De forma semelhante ao Pater, o simbolismo da Grande Mãe, que aqui denominamos Mater, também representa um Ente Supremo, cujo significado se aproxima ao das imagens arquetípicas do velho sábio ou do self. Pertencem à categoria Mater todas as imagens de harmonia entre humanidade e natureza, além de ideias relacionadas a mitos de criação, origem ou verdade, em particular na forma de códigos de conduta. Já o narrador-personagem, equivalente ao Spiritus, corresponde aos personagens antropomorfizados que se dirigem ao herói durante a narrativa, exercendo diferentes funções, principalmente com o objetivo de envolver a audiência despertando emoções. O herói, representado pelo Filius, é a própria audiência, uma vez que depende dela a ação mais importante da narrativa, que é o próprio objetivo dos filmes publicitários do Greenpeace: agir em prol da causa ambientalista. Por fim, o Diabolus corresponde às imagens de destruição ambiental, que incluem máquinas, poluição, queimadas e mortes, assim como todos os aspectos “sombrios” da interferência humana na natureza.
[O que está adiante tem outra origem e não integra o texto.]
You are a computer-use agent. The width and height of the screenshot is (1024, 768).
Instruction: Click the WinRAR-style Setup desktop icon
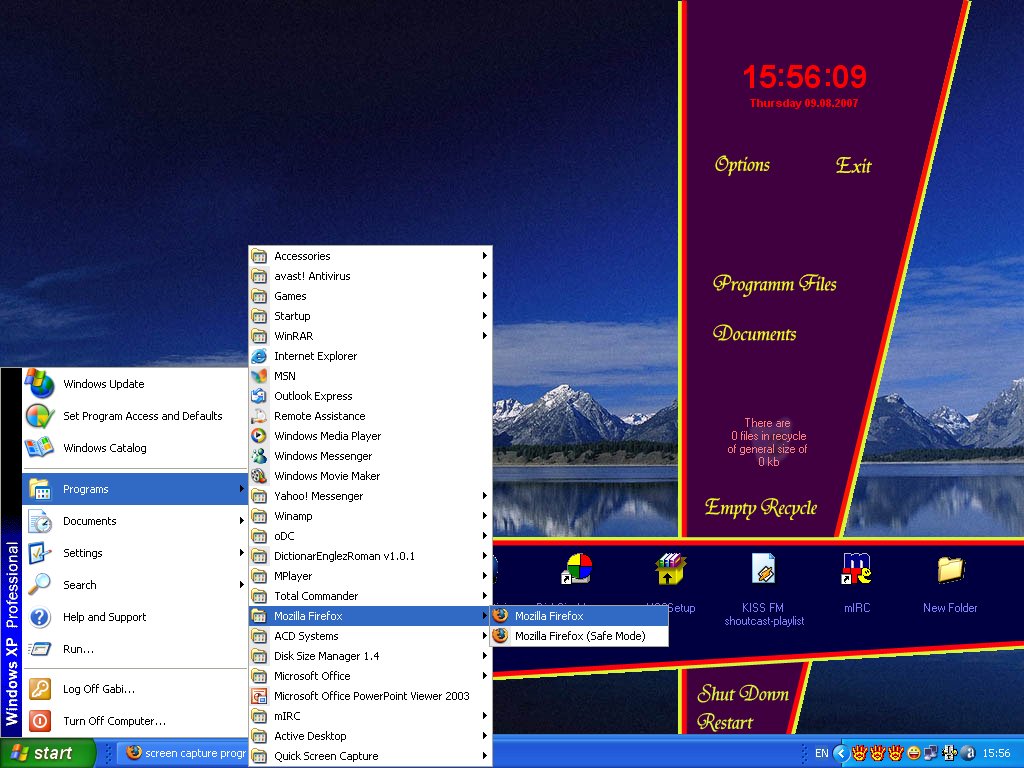pos(670,569)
A adaptação do esquema exige mais uma alteração no sentido do Spiritus para se adequar à imagem arquetípica da Mater, de acordo com a descrição de Erich Neumann (2021). O autor explica, de forma simplificada, que há uma correlação do sol com a consciência patriarcal e da lua com a consciência matriarcal. Diferente da consciência patriarcal, que se eleva como um espírito puro, invisível e imaterial, o aspecto espiritual-lunar do matriarcado não se desliga da materialidade porque a própria feminilidade também não pode fazê-lo. 

A vivência que o matriarcado tem de si pode, como consideramos anteriormente, ser condensada na equação mulher = corpo = vaso = mundo. O fenômeno do mistério da transformação, quando surge o ‘espírito’, é também produto desse Grande Círculo, como sua essência luminosa, seu fruto e seu filho. O espiritual não aparece aqui como a concepção apolínea-solar-patriarcal do ‘ser-em-si’, como existência pura e perpétua, mas permanece ‘filial’, apreendendo-se como criatura surgida historicamente que não omite sua ligação com a terra e a mãe. (NEUMANN, 2021, p. 69)

Neumann (2021) explica que o espírito abstrato do patriarcado é expresso no mito judaico-cristão da criação por meio da palavra (“no princípio era o verbo”), ignorando que a própria palavra só é possível de ser articulada por meio do corpo, afinal, “a palavra ‘nasce’ como essência da totalidade corporal divina, o Grande Círculo” (NEUMANN, 2021, p. 74). Desse modo, o aspecto matriarcal do espírito, que encontra representação na lua, é depreciado pelo aspecto patriarcal e solar porque se preserva anímico, ainda que consista na forma mais elevada de evolução material e telúrica (NEUMANN, 2021). Esta é a representação do Spiritus que analisaremos nos filmes publicitários do Greenpeace. 

Método e técnicas

A fim de analisar como estratégias de storytelling são usadas em uma amostra de filmes publicitários do Greenpeace, aplicamos ao corpus técnicas de análise de conteúdo (BARDIN, 2016) associadas a uma adaptação do esquema quaternário elaborado por Massimo Canevacci (1984) a partir dos estudos de Carl Jung. Para isso, elaboramos uma questão-chave: como o Greenpeace convoca a audiência a agir em prol da causa ambientalista? 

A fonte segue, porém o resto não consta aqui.